Emerging artist continues whānau legacy through art exhibition

Emerging artist Te Ara Minhinnick of Ngāti Te Ata's work He taonga te ware is on display at an art exhibition in central Auckland.

The 26-year-old former wharekura student says her inspiration for her work comes from a conversation she had with her dad about the retention of knowledge, and also the theme of the exhibition itself, Between the gift and its reprisal.

“As a whakapākehātanga (English translation), he taonga te ware or the gift of forgetting acknowledges what needs to be remembered when forgetting exists. In my mahi, I built this whakaaro, of taonga, of ware around whenua as a source to remember physically in texture, smell, and, feel and in its history, presence and, politics as a subsequence.”

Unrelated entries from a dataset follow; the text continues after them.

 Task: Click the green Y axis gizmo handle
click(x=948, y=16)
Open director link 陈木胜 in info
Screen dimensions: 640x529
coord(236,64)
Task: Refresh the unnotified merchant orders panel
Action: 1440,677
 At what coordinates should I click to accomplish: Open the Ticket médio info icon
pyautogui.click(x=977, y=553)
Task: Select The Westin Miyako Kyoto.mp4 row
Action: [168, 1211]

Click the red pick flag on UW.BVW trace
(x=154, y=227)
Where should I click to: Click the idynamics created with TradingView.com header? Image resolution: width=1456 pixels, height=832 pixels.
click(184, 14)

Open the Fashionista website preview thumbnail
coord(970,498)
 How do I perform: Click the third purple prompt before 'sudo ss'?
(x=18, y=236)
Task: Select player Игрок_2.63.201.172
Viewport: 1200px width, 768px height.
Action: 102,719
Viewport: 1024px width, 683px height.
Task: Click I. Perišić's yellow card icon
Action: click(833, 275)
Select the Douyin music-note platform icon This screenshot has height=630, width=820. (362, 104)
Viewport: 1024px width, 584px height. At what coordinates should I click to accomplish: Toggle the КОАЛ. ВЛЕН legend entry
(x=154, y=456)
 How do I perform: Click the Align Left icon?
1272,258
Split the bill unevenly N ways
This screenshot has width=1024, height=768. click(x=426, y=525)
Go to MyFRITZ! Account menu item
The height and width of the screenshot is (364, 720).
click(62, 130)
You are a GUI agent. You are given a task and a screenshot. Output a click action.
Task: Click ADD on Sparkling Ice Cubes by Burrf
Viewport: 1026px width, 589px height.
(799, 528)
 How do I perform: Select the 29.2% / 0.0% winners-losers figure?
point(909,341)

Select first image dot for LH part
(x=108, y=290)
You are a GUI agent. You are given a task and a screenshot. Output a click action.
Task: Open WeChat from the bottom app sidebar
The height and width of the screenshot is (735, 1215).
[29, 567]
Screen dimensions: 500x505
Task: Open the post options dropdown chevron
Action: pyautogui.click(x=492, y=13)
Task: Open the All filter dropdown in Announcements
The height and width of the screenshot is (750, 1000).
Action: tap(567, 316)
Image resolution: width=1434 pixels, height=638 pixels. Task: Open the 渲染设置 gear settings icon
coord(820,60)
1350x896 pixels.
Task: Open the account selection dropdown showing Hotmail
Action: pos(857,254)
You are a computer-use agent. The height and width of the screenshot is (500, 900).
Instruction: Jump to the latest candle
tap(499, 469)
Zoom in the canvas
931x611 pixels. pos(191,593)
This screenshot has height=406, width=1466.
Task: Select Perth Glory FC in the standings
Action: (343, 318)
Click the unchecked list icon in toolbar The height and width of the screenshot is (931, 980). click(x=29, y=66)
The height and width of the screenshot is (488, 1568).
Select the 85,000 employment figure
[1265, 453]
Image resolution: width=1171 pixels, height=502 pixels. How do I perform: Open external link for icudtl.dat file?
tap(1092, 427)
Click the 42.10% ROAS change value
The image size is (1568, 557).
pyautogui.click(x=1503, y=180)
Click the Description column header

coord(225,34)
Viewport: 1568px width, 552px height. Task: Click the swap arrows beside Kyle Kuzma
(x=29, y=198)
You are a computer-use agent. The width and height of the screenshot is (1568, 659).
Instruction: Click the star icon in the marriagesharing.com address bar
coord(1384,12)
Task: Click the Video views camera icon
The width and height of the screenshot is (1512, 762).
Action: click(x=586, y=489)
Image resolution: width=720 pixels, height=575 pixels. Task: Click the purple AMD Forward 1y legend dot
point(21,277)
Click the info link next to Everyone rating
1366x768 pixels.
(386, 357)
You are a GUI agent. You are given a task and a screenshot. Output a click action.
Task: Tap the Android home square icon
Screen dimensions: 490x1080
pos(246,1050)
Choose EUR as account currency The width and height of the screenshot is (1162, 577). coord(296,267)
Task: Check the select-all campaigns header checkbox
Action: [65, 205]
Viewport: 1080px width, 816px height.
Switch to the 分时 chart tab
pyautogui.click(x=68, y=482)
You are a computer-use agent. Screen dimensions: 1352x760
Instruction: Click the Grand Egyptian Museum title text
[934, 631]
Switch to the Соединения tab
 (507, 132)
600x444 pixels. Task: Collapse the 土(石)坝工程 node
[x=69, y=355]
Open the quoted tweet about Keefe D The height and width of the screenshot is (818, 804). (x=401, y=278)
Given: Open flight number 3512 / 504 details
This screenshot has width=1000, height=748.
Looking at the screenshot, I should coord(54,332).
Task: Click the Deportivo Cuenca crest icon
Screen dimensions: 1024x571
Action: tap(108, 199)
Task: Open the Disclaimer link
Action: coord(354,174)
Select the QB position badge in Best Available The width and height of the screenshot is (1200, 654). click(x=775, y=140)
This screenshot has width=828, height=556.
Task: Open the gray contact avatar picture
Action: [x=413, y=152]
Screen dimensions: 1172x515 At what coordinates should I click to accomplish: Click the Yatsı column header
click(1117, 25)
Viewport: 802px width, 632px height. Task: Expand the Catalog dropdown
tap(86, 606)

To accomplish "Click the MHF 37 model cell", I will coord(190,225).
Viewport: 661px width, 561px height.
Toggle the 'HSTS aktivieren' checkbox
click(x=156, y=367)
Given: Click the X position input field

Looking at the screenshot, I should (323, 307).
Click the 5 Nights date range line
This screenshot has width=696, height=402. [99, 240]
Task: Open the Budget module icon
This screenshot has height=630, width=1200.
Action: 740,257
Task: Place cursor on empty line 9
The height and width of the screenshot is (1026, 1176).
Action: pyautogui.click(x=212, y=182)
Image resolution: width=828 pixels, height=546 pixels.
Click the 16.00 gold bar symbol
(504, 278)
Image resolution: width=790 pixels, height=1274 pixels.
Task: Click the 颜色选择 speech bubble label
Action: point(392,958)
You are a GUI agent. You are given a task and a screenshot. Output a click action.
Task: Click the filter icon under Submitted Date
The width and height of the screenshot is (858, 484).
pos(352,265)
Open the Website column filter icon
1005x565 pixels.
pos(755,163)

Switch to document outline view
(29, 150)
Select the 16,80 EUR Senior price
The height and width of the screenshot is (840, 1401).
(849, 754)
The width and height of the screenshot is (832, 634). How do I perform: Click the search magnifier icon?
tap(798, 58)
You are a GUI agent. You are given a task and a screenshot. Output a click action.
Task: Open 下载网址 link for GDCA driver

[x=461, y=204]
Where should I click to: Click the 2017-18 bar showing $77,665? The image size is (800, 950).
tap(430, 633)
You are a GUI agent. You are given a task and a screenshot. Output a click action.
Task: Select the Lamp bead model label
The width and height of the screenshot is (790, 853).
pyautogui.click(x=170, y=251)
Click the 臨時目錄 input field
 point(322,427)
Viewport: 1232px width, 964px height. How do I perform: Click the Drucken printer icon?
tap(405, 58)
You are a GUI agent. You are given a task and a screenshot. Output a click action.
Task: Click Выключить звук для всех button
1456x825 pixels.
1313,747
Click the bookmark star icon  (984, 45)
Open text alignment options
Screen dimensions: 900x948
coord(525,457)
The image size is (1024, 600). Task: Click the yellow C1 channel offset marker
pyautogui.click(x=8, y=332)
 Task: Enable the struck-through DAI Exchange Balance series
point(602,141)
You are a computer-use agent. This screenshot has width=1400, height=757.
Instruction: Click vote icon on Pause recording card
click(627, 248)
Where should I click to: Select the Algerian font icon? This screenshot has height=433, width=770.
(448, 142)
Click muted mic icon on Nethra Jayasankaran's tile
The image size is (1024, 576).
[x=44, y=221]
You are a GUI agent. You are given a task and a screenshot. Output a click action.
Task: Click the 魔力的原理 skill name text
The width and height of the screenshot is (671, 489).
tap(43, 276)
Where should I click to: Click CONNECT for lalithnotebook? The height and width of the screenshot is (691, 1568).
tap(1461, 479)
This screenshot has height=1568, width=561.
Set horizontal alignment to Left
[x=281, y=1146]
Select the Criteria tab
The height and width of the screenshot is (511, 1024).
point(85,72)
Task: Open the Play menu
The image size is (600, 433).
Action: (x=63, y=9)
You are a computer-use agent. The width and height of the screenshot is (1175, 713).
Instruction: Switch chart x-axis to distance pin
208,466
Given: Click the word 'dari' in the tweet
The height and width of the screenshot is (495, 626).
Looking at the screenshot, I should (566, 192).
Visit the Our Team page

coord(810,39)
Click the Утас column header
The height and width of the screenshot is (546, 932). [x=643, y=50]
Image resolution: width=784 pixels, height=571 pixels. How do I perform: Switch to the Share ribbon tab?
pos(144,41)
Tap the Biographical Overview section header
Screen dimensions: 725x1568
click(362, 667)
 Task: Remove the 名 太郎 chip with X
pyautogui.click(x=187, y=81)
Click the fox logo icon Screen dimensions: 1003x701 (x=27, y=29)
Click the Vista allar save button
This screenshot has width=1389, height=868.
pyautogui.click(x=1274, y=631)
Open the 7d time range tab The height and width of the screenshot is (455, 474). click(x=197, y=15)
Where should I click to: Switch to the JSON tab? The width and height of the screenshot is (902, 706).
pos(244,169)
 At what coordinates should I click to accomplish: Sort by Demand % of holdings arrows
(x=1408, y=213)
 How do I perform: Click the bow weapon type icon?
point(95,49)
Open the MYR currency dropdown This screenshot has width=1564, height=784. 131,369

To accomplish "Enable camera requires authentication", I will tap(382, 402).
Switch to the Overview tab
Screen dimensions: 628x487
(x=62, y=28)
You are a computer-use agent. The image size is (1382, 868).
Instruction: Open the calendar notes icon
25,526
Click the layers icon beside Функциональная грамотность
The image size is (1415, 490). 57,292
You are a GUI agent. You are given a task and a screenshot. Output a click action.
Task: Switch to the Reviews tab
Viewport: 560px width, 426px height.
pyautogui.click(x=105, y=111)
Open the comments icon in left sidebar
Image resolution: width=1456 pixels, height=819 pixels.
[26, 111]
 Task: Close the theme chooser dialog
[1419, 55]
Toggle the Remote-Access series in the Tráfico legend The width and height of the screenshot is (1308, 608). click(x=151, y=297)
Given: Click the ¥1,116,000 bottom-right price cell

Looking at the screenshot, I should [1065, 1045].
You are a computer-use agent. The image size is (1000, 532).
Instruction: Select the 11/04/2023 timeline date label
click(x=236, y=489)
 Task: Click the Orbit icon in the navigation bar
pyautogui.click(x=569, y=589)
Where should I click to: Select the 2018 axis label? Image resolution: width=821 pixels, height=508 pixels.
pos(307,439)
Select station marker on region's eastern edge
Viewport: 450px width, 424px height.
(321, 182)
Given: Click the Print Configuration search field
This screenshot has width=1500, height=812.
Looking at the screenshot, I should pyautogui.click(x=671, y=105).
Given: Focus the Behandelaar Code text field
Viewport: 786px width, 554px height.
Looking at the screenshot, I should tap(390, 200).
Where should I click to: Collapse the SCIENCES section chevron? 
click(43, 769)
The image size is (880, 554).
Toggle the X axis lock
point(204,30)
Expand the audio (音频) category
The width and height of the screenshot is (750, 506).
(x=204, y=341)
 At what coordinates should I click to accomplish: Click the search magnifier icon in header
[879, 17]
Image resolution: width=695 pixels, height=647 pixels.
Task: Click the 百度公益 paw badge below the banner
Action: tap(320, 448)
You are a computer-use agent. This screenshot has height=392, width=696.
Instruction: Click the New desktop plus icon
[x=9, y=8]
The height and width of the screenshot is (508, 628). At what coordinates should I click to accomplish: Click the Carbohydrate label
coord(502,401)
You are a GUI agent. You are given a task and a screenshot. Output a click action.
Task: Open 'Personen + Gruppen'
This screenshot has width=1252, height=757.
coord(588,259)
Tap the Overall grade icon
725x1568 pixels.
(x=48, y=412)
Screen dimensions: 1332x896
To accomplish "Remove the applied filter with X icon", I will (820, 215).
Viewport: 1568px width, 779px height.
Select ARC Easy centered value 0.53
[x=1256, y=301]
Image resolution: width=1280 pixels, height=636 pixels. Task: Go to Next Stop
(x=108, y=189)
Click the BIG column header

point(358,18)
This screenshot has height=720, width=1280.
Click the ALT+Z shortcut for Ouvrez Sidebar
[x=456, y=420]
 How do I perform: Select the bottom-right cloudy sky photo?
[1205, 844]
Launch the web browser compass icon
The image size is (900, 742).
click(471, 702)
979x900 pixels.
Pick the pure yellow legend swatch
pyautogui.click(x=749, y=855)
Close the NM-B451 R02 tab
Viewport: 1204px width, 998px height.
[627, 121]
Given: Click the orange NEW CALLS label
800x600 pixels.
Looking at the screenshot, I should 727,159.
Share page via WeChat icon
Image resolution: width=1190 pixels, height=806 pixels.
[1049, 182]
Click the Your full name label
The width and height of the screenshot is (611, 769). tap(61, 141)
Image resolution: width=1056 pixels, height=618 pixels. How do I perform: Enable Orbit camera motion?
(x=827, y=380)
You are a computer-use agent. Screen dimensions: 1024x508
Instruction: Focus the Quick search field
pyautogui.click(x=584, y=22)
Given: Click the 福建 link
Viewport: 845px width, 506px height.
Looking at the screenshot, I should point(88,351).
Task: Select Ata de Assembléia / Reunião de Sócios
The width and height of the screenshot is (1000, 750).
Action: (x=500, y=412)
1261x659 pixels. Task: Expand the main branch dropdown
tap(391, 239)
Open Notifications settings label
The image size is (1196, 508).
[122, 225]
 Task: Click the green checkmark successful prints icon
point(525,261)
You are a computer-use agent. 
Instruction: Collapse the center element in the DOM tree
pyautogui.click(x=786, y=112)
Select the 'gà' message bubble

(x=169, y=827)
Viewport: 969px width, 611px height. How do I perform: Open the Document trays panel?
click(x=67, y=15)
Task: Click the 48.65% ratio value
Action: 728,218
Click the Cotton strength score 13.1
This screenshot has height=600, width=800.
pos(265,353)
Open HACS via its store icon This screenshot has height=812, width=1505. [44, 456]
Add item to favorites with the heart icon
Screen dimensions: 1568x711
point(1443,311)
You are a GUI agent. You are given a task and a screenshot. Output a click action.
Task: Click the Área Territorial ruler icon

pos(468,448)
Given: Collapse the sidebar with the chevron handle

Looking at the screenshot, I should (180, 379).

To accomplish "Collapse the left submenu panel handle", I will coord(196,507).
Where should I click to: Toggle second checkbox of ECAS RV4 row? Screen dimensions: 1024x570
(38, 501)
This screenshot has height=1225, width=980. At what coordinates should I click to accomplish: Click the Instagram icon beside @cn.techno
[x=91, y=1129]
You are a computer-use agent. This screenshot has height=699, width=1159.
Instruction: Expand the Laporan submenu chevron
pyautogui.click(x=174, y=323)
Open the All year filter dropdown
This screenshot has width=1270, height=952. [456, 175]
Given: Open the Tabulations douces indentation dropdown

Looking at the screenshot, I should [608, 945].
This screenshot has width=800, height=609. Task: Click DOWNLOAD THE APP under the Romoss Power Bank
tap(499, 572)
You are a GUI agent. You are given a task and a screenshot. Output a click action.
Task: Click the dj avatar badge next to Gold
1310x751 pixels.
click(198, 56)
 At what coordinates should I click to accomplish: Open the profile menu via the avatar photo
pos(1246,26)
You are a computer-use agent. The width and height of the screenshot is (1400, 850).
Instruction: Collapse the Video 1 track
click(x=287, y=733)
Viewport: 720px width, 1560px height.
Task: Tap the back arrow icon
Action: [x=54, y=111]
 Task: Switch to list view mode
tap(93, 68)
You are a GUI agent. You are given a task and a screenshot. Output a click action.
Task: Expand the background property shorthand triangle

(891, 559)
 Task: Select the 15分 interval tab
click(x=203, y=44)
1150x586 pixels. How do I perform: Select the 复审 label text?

Discovering a passion for mahi toi

Before she immersed herself in mahi toi, Minhinnick predominantly spent her days paddling waka. At the time, she wanted to find creative ways of documenting the stories on her waka journeys, and so, with no experience in conventional art making, she applied to attend Whitecliffe College Of Arts And Design in Tāmaki Makaurau.

“When I was accepted I remember I spent the two-and-a-half hour travel time from my home in Waiuku to school on a bus, train and then bus again with my paddle next to me. Cringey but looking back now I see that 'voyage' of sorts as an early artwork in itself.”

Whānau influence

Minhinnick credits her confidence to her tupuna, coming from a family line of ecological activists. Her grandmother Nganeko Minhinnick, who died in 2017 spent much of her life advocating for environmental issues and spearheaded the Manukau claim which was heard in 1985 and challenged the effects of development on the health of the Manukau harbour.

“I am in awe of my iwi and the abundance of skill the whānau poses across our rohe; from whitebaiting, scalloping and diving to watching my nan standing in the High Court when I was  nine years old. I think observing whānau members embodying mātauranga has nurtured confidence in me and has given me a place to stand; my mahi then comes from this place.”

Mahi toi in mainstream spaces

Minhinnick says there is a certain responsibility that comes when working with whenua and Māori, and encourages more institutions to recognise the legitimacy of tangata taketake (indigenous people).

“As an artist, no matter where you go mainstream or not - having a base of protocols is key and acts as a guide and a safety blanket when needed.

“I'm lucky in that I'm coming into a time where ringa toi (artists) before me have already paved a way for us teina to now walk and I acknowledge their mahi."